■ Exercise aim
Exactly as they stand, set down the following records once more.
╭──
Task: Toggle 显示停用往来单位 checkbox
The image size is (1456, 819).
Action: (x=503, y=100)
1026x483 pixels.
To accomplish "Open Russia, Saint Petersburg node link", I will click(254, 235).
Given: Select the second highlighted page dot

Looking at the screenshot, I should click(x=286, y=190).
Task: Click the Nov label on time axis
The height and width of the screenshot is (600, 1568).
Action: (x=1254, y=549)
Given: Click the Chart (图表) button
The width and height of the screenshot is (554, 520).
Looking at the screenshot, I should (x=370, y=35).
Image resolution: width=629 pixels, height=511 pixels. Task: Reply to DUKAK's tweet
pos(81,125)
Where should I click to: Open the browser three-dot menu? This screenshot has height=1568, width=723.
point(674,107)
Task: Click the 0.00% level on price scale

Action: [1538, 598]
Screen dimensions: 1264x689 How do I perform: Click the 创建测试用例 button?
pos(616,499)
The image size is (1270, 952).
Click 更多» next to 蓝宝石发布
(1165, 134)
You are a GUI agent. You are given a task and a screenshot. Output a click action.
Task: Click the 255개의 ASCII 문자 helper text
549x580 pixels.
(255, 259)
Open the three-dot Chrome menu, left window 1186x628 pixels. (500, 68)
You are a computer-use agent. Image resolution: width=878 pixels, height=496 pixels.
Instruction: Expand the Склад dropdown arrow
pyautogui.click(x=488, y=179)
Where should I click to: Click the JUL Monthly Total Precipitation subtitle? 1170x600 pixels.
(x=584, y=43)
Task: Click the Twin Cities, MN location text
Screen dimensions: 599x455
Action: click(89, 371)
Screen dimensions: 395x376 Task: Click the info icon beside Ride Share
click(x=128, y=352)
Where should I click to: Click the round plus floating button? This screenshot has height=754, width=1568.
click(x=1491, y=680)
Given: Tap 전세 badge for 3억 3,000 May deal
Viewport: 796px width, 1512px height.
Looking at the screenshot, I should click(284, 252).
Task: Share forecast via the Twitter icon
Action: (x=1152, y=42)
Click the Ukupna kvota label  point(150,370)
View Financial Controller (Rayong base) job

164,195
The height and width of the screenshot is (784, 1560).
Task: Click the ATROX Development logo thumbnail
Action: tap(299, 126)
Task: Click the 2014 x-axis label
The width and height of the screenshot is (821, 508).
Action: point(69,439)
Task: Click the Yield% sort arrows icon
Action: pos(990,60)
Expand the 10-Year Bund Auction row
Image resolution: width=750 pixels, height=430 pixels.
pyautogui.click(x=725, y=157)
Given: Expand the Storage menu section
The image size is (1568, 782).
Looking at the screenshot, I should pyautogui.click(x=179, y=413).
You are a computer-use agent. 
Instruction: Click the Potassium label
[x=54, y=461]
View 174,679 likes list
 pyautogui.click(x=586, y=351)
╰──
■ Task output
Task: Toggle 显示停用往来单位 checkbox
The image size is (1456, 819).
Action: (x=503, y=100)
1026x483 pixels.
To accomplish "Open Russia, Saint Petersburg node link", I will click(254, 235).
Given: Select the second highlighted page dot

Looking at the screenshot, I should click(x=286, y=190).
Task: Click the Nov label on time axis
The height and width of the screenshot is (600, 1568).
Action: (x=1254, y=549)
Given: Click the Chart (图表) button
The width and height of the screenshot is (554, 520).
Looking at the screenshot, I should (x=370, y=35).
Image resolution: width=629 pixels, height=511 pixels. Task: Reply to DUKAK's tweet
pos(81,125)
Where should I click to: Open the browser three-dot menu? This screenshot has height=1568, width=723.
point(674,107)
Task: Click the 0.00% level on price scale

Action: [1538, 598]
Screen dimensions: 1264x689 How do I perform: Click the 创建测试用例 button?
pos(616,499)
The image size is (1270, 952).
Click 更多» next to 蓝宝石发布
(1165, 134)
You are a GUI agent. You are given a task and a screenshot. Output a click action.
Task: Click the 255개의 ASCII 문자 helper text
549x580 pixels.
(255, 259)
Open the three-dot Chrome menu, left window 1186x628 pixels. (500, 68)
You are a computer-use agent. Image resolution: width=878 pixels, height=496 pixels.
Instruction: Expand the Склад dropdown arrow
pyautogui.click(x=488, y=179)
Where should I click to: Click the JUL Monthly Total Precipitation subtitle? 1170x600 pixels.
(x=584, y=43)
Task: Click the Twin Cities, MN location text
Screen dimensions: 599x455
Action: click(89, 371)
Screen dimensions: 395x376 Task: Click the info icon beside Ride Share
click(x=128, y=352)
Where should I click to: Click the round plus floating button? This screenshot has height=754, width=1568.
click(x=1491, y=680)
Given: Tap 전세 badge for 3억 3,000 May deal
Viewport: 796px width, 1512px height.
Looking at the screenshot, I should click(284, 252).
Task: Share forecast via the Twitter icon
Action: (x=1152, y=42)
Click the Ukupna kvota label  point(150,370)
View Financial Controller (Rayong base) job

164,195
The height and width of the screenshot is (784, 1560).
Task: Click the ATROX Development logo thumbnail
Action: tap(299, 126)
Task: Click the 2014 x-axis label
The width and height of the screenshot is (821, 508).
Action: point(69,439)
Task: Click the Yield% sort arrows icon
Action: pos(990,60)
Expand the 10-Year Bund Auction row
Image resolution: width=750 pixels, height=430 pixels.
pyautogui.click(x=725, y=157)
Given: Expand the Storage menu section
The image size is (1568, 782).
Looking at the screenshot, I should pyautogui.click(x=179, y=413).
You are a computer-use agent. 
Instruction: Click the Potassium label
[x=54, y=461]
View 174,679 likes list
 pyautogui.click(x=586, y=351)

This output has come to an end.